Saved data entries:
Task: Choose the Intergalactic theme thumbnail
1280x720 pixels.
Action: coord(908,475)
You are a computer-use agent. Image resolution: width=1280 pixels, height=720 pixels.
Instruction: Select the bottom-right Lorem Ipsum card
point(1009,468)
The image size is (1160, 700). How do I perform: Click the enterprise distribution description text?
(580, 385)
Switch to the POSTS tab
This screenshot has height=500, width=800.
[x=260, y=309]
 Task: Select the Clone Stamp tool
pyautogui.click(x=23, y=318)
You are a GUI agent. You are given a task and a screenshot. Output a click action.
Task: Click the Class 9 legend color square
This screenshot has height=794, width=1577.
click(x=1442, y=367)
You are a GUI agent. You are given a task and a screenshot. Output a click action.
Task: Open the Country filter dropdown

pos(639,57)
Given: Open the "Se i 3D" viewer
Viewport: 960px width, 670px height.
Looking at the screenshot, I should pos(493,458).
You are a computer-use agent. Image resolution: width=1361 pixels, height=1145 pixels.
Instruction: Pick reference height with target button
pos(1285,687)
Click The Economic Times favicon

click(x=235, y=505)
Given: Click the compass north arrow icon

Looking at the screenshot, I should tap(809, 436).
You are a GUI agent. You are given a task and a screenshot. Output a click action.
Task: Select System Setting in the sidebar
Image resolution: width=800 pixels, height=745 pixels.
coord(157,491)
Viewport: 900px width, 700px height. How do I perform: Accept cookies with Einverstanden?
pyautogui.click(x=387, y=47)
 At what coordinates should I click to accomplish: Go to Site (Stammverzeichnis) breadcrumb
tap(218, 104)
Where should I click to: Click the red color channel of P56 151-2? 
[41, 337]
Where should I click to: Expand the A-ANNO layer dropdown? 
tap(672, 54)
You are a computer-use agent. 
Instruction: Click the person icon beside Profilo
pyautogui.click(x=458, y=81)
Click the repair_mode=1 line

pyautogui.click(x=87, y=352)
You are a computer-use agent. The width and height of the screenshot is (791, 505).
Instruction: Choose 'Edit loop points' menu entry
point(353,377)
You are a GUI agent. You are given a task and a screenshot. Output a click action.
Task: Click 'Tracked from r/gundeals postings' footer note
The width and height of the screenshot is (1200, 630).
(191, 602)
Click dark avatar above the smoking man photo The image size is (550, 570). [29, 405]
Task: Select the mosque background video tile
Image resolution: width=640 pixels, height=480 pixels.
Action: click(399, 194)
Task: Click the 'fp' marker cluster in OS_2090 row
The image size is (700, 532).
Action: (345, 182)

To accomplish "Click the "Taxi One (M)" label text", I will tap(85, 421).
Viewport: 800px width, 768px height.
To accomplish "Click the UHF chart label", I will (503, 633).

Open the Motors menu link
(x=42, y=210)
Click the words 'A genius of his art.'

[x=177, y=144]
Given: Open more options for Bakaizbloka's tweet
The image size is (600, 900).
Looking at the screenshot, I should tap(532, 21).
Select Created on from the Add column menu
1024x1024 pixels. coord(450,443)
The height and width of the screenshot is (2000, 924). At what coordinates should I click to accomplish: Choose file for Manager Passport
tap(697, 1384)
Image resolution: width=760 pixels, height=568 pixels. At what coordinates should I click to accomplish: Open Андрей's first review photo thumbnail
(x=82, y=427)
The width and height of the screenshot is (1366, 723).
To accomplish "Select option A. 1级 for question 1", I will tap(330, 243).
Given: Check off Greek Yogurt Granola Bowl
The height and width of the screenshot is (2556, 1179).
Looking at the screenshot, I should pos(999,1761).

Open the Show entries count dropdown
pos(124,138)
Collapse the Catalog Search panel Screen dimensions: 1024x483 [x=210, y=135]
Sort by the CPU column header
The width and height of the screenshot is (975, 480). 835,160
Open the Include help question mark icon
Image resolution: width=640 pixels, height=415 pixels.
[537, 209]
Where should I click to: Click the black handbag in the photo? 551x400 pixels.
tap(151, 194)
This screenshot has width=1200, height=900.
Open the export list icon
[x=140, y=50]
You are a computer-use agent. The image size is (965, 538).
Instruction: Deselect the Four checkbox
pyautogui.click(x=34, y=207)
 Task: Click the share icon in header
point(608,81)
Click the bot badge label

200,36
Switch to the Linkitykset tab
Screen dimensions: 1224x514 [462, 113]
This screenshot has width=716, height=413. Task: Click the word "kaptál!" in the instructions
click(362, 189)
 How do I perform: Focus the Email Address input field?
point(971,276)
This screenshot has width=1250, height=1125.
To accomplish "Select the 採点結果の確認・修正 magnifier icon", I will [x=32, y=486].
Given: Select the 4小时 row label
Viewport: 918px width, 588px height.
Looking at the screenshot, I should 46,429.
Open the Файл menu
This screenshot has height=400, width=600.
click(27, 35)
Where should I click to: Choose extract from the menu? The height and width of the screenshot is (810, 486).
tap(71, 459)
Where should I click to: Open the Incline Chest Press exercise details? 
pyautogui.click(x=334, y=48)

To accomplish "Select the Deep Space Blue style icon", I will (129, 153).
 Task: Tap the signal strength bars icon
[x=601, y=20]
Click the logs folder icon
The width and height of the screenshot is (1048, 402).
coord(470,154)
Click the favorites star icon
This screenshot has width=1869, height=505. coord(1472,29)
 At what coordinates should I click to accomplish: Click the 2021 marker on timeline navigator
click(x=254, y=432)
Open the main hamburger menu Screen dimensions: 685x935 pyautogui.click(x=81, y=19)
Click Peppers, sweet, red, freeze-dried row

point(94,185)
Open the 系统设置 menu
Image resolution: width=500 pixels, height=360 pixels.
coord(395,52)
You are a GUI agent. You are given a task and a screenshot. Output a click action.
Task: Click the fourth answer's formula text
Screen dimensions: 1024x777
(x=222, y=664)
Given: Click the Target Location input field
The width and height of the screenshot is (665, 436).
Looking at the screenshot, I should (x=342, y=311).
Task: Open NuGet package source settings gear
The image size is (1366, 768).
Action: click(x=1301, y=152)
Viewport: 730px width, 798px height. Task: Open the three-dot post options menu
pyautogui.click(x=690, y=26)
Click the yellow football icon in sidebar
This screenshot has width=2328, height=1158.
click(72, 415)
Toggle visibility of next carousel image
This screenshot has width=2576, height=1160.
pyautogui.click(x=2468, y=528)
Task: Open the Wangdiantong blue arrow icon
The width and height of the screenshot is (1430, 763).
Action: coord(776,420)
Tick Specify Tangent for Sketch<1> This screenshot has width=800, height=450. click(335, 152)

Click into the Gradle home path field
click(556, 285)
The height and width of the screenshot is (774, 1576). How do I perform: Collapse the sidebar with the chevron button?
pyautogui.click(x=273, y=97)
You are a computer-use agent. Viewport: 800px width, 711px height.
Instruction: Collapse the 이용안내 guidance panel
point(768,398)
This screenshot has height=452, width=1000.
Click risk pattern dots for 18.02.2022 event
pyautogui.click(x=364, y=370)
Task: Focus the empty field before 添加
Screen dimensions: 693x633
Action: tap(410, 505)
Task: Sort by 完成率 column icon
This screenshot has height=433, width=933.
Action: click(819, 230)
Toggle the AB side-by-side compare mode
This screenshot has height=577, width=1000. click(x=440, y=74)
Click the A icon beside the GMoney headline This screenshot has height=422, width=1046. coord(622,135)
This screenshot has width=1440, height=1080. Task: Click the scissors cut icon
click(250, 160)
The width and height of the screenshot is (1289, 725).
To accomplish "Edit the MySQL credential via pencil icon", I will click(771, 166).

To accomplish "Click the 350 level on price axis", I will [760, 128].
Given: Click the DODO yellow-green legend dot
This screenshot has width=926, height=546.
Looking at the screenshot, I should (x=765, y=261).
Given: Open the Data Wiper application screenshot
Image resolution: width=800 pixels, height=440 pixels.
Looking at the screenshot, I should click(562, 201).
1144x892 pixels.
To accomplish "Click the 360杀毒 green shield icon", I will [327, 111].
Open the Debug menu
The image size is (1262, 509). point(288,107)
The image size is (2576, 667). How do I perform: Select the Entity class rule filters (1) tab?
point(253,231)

### ASSIGNMENT
Nothing but the lines from the one with "Open the Debug menu" through the last line of the data should appear; print them exactly.

### OUTPUT OF THE TASK
Open the Debug menu
The image size is (1262, 509). point(288,107)
The image size is (2576, 667). How do I perform: Select the Entity class rule filters (1) tab?
point(253,231)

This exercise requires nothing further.